И возили тоже не без приключений, хотя и казалось, что все уже вроде бы проверено, предусмотрено. Два раза загорались оси, и их в пути заменили; не раз пришлось менять и втулки в колесах: хоть они и были железными, а повытерлись; сменили однажды все колеса целиком, полный скат.
Случилось и одно весьма неприятное происшествие. Оно произошло, когда везли предпоследний камень. Он был не особенно крупным по сравнению с предыдущими: его тянули всего пятнадцать пар. Спускаясь в одну из ложбин около речки Карасу, стали придерживать быков на уклоне, чтобы съехать как можно медленнее и осторожнее. Но задний вол почему-то замешкался и повторилась та же история, что и с Юхимовым бурым: колесо наехало на копыто.
Тотчас же подбросили тормоза, дроги остановились. Нога оказалась под колесом. Вол упал и жалобно замычал. Аркадий первым подскочил на помощь. Подсунул лом под колесо и, напрягши все свои силы, рванул вверх. Мужик он был крепкий, плечистый, настоящий силач, да где там! На колесо приходилось пудиков двести с лишком! У него от бешеного рывка словно ножом резануло в животе, он так и присел; лом со звоном вывалился из рук.
Мужики подхватили подрядчика: в чем дело? Что случилось? Оказывается, надорвался Аркадий Селиверстович. Скорчился, стонет от боли. Мда-а! Почесали мужики затылки. Выходит, главный командир заболел всерьез. Его тотчас отвезли в лазарет, в тот самый, где в позапрошлом году скончался Пржевальский.

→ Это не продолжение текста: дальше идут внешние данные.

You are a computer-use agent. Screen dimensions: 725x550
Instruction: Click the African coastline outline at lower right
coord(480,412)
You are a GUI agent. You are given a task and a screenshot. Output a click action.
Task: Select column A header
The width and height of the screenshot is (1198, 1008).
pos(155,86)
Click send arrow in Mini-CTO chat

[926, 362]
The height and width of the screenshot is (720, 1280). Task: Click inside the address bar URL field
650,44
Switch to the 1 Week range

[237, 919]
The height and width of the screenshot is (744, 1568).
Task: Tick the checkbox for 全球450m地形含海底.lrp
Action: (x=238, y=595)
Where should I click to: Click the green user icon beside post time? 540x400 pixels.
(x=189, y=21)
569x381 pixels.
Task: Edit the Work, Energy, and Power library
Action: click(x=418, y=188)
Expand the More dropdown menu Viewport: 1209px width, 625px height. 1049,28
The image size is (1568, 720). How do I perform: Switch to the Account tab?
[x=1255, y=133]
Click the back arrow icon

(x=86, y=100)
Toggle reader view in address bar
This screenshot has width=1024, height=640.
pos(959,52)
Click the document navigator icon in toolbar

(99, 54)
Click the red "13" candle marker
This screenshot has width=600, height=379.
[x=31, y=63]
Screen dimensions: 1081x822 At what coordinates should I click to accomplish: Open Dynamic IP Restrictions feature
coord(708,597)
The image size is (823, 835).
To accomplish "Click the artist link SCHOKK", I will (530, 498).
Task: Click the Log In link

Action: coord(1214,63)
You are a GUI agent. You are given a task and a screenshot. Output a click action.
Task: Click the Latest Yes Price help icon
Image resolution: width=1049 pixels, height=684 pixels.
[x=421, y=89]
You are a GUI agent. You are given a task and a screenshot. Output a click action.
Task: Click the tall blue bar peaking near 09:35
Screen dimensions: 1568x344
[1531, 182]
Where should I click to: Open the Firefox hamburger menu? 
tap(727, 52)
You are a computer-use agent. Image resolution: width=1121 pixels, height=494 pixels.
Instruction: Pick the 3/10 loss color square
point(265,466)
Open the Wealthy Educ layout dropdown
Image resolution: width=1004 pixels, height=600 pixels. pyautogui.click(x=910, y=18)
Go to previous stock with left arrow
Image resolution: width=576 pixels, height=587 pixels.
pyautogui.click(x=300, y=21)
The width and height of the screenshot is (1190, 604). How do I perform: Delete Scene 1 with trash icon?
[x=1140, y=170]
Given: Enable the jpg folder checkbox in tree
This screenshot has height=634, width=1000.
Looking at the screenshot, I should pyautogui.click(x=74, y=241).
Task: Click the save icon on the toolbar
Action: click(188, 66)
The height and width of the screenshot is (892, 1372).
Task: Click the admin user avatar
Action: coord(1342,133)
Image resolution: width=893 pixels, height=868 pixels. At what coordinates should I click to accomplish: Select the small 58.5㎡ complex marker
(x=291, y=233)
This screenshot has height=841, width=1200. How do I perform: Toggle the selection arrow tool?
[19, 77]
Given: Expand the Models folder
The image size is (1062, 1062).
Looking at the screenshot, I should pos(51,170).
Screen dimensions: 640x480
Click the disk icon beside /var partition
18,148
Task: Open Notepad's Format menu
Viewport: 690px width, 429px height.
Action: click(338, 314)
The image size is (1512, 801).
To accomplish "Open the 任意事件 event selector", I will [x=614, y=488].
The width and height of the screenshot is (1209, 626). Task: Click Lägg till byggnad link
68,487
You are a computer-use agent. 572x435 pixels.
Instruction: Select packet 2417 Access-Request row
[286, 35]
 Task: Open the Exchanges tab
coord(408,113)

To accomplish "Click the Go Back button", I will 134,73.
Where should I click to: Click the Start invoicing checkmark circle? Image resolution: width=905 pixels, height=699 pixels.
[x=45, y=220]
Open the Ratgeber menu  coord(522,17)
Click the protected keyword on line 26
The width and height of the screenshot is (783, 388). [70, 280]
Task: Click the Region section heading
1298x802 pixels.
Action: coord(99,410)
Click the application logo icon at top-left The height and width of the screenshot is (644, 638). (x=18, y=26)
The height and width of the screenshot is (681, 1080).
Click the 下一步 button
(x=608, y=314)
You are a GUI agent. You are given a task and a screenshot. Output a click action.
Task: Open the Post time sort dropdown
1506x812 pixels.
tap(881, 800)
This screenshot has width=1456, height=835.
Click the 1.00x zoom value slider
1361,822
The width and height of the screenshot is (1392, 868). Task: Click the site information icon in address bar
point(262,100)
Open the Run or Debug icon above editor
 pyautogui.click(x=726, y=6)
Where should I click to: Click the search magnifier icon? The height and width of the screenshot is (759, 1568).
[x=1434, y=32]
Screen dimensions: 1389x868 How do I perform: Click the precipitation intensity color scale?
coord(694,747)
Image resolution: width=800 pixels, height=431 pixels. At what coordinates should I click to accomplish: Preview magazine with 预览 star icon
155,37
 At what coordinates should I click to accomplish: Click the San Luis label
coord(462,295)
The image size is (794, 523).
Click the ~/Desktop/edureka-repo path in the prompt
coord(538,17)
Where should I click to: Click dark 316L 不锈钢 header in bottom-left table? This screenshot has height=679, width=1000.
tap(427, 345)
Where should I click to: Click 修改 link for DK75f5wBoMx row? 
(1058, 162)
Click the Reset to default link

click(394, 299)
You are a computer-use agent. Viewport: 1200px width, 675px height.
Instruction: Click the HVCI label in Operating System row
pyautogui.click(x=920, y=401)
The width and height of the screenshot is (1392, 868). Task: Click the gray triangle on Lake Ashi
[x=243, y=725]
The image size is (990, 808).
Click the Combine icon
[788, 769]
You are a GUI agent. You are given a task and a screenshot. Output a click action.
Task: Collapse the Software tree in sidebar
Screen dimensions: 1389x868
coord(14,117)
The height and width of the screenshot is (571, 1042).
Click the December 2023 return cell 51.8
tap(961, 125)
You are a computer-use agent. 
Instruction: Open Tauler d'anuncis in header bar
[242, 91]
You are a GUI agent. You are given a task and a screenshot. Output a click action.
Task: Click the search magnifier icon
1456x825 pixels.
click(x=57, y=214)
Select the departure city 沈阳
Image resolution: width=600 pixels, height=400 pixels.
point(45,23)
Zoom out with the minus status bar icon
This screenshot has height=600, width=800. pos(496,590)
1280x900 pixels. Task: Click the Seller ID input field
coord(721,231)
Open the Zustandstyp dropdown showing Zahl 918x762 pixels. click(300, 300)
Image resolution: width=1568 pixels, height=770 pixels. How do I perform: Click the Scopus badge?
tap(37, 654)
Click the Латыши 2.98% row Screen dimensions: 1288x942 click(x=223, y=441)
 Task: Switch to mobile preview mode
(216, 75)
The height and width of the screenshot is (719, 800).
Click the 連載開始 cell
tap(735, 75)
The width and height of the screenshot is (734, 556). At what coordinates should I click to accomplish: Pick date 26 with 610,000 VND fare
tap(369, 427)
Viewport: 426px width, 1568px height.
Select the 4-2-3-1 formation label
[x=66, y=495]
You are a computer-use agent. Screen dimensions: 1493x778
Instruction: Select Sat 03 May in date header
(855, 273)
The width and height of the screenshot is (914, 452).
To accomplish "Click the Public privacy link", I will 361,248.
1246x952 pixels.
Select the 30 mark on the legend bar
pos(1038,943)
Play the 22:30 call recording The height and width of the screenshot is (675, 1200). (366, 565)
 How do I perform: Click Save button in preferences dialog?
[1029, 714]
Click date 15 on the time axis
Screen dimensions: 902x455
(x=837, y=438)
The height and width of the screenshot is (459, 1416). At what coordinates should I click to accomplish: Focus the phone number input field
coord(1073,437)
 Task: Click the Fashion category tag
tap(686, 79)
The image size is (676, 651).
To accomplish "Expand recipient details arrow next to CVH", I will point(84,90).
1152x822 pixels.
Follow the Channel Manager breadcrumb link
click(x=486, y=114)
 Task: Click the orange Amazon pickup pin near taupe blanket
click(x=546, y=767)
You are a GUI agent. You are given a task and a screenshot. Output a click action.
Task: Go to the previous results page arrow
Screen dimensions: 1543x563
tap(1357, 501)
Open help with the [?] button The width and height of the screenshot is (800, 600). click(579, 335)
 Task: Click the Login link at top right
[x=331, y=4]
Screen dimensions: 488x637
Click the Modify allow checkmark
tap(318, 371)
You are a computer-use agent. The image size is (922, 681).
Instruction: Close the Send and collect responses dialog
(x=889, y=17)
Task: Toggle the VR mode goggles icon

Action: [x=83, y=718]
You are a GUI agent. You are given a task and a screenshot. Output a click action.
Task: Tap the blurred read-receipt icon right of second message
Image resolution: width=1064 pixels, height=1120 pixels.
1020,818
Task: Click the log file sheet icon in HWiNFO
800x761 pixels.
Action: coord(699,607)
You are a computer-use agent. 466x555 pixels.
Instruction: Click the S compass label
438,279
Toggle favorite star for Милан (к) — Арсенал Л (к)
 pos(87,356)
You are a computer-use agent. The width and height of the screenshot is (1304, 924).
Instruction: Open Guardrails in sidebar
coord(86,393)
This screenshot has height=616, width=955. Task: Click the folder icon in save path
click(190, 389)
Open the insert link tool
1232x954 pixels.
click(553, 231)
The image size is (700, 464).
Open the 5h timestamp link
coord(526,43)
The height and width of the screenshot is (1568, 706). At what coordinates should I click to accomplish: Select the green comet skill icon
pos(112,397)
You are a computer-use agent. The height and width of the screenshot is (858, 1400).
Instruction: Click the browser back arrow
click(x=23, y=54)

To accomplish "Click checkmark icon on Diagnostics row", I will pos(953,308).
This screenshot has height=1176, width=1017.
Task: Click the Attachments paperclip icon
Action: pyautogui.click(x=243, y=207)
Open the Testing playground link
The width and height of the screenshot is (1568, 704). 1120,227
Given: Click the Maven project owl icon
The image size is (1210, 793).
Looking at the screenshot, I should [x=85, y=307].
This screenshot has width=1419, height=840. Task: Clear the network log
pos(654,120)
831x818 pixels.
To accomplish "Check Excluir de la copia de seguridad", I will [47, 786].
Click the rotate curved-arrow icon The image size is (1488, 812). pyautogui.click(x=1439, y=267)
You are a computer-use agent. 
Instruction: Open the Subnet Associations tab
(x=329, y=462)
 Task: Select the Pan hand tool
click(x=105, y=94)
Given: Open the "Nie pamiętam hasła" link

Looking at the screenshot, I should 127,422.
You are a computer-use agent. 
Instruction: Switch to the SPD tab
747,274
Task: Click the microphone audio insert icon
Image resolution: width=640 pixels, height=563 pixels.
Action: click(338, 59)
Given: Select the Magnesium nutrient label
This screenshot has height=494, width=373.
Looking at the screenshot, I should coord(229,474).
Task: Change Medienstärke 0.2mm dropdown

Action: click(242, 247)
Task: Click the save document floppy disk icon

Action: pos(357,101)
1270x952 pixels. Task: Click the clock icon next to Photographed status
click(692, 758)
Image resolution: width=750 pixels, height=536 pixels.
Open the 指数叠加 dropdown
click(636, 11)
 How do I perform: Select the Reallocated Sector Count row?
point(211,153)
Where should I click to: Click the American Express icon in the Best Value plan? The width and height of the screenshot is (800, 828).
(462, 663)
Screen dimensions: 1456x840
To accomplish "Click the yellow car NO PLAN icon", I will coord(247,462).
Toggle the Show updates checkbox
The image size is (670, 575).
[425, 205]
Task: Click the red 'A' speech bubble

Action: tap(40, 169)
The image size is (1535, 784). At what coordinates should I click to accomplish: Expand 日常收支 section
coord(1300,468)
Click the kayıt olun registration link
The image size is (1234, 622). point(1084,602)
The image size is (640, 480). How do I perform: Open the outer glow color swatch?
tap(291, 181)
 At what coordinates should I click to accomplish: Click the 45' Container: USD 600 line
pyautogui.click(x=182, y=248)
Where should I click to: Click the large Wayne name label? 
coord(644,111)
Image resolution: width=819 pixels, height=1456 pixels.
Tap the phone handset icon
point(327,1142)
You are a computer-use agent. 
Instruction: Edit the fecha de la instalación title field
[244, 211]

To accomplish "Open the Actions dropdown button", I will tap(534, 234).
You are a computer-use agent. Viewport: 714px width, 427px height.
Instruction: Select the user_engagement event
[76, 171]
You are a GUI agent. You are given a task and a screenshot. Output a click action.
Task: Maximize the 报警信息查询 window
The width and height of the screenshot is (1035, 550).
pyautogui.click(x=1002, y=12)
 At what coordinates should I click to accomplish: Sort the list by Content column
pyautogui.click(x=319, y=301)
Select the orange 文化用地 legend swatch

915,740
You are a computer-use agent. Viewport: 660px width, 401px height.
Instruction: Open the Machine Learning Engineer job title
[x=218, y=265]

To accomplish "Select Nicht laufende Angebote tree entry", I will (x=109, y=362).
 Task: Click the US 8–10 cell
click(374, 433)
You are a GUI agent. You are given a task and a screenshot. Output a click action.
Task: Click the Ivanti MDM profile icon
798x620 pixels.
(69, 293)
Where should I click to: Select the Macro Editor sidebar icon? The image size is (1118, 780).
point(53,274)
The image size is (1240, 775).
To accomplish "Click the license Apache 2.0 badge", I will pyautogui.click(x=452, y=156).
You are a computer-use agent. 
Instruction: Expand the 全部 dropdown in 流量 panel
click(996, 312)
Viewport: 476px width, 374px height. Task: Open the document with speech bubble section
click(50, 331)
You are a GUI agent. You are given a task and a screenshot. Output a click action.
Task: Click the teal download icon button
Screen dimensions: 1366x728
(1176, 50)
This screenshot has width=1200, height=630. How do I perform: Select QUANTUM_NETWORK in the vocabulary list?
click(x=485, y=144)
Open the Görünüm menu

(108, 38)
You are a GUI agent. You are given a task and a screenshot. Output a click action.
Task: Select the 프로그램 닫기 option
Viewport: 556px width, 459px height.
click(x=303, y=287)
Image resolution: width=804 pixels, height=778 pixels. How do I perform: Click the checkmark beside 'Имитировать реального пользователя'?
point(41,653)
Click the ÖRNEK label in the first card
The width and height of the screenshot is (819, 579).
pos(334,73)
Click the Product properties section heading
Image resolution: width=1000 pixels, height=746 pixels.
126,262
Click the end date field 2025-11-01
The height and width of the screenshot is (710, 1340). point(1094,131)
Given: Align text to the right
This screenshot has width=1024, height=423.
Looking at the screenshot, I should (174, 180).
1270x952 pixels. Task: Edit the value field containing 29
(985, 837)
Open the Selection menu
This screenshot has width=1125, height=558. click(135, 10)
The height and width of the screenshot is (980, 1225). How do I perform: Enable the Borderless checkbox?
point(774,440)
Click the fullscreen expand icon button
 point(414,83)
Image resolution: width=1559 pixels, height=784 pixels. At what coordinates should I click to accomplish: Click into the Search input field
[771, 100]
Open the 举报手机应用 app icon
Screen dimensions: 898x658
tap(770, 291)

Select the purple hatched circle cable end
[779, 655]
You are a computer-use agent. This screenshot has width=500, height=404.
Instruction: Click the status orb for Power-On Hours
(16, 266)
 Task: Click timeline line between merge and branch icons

Мужики выручили быку ногу, поспешно выдолбив под нею ломами ямку. Но вол, конечно, в дело уж не годился. И снова Аркадию пришлось раскошеливаться за животину. Он лежал и охал:
— А с кого мне требовать за свое увечье? Выходит, с Василия, хозяина быка. Я же ради его Пестрого пострадал! Али с Борисоглебского? Да анженер тут при чем?
Работами по заготовке и перевозке камней стал руководить главный помощник Аркадия — Евдоким.
Прошло больше месяца. Аркадию стало немножко легче, и он настоял, чтобы ого выписали. Где уж улежать такому непоседе, когда у него развернуто эдакое дело! Да и за лечение вон сколько платить! Однако, как ни хорохорился Аркадий, а принимать участие в работах наравне со своими людьми, как прежде, уже не мог. Только разъезжал на застеленной сеном телеге, смотрел да указывал, кому, что и как делать. Да и это было для него нелегко: врач велел как можно дольше избегать натужных работ и всякой встряски и тряски. Да разве ж такой мужик утерпит?